» THE PROBLEM: Please rewrite the records below, swapping "Where should I click to" for "Where do I click to" and leaving everything else unchanged.

++++++++++

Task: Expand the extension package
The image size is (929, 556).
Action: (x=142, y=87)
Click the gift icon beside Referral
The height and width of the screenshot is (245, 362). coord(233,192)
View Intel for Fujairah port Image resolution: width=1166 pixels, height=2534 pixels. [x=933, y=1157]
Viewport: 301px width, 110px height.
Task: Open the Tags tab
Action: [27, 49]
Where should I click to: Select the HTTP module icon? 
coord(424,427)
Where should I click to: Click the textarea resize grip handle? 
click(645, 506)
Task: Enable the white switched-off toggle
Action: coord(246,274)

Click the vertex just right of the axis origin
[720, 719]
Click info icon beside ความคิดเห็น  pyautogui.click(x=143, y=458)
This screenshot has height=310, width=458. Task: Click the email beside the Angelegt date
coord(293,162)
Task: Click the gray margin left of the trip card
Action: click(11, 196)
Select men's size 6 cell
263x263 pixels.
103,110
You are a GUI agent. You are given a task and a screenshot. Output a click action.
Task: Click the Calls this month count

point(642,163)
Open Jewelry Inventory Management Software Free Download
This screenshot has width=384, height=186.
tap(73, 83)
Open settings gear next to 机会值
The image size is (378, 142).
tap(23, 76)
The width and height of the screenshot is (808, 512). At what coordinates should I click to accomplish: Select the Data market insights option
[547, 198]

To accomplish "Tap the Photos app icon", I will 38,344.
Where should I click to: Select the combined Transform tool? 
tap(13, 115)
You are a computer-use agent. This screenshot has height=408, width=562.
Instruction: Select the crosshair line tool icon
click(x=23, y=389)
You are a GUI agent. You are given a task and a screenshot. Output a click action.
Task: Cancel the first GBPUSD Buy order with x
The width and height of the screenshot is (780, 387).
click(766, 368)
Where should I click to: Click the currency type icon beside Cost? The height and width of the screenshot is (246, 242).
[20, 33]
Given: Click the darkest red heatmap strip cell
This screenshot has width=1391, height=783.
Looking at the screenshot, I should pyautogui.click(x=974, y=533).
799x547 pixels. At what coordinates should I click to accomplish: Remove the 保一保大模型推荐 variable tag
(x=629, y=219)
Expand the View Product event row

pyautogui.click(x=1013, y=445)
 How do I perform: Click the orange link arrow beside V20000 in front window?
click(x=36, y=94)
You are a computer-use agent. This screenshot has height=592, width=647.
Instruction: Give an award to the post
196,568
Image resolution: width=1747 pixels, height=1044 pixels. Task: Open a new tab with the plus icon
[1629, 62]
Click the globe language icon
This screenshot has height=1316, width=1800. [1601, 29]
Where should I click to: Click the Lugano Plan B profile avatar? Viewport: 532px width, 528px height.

++++++++++

» EXERCISE SOLUTION:
Task: Expand the extension package
The image size is (929, 556).
Action: (x=142, y=87)
Click the gift icon beside Referral
The height and width of the screenshot is (245, 362). coord(233,192)
View Intel for Fujairah port Image resolution: width=1166 pixels, height=2534 pixels. [x=933, y=1157]
Viewport: 301px width, 110px height.
Task: Open the Tags tab
Action: [27, 49]
Where do I click to: Select the HTTP module icon? 
coord(424,427)
Where do I click to: Click the textarea resize grip handle? 
click(645, 506)
Task: Enable the white switched-off toggle
Action: coord(246,274)

Click the vertex just right of the axis origin
[720, 719]
Click info icon beside ความคิดเห็น  pyautogui.click(x=143, y=458)
This screenshot has height=310, width=458. Task: Click the email beside the Angelegt date
coord(293,162)
Task: Click the gray margin left of the trip card
Action: click(11, 196)
Select men's size 6 cell
263x263 pixels.
103,110
You are a GUI agent. You are given a task and a screenshot. Output a click action.
Task: Click the Calls this month count

point(642,163)
Open Jewelry Inventory Management Software Free Download
This screenshot has width=384, height=186.
tap(73, 83)
Open settings gear next to 机会值
The image size is (378, 142).
tap(23, 76)
The width and height of the screenshot is (808, 512). At what coordinates should I click to accomplish: Select the Data market insights option
[547, 198]

To accomplish "Tap the Photos app icon", I will 38,344.
Where do I click to: Select the combined Transform tool? 
tap(13, 115)
You are a computer-use agent. This screenshot has height=408, width=562.
Instruction: Select the crosshair line tool icon
click(x=23, y=389)
You are a GUI agent. You are given a task and a screenshot. Output a click action.
Task: Cancel the first GBPUSD Buy order with x
The width and height of the screenshot is (780, 387).
click(766, 368)
Where do I click to: Click the currency type icon beside Cost? The height and width of the screenshot is (246, 242).
[20, 33]
Given: Click the darkest red heatmap strip cell
This screenshot has width=1391, height=783.
Looking at the screenshot, I should pyautogui.click(x=974, y=533).
799x547 pixels. At what coordinates should I click to accomplish: Remove the 保一保大模型推荐 variable tag
(x=629, y=219)
Expand the View Product event row

pyautogui.click(x=1013, y=445)
 How do I perform: Click the orange link arrow beside V20000 in front window?
click(x=36, y=94)
You are a computer-use agent. This screenshot has height=592, width=647.
Instruction: Give an award to the post
196,568
Image resolution: width=1747 pixels, height=1044 pixels. Task: Open a new tab with the plus icon
[1629, 62]
Click the globe language icon
This screenshot has height=1316, width=1800. [1601, 29]
Where do I click to: Click the Lugano Plan B profile avatar? Viewport: 532px width, 528px height.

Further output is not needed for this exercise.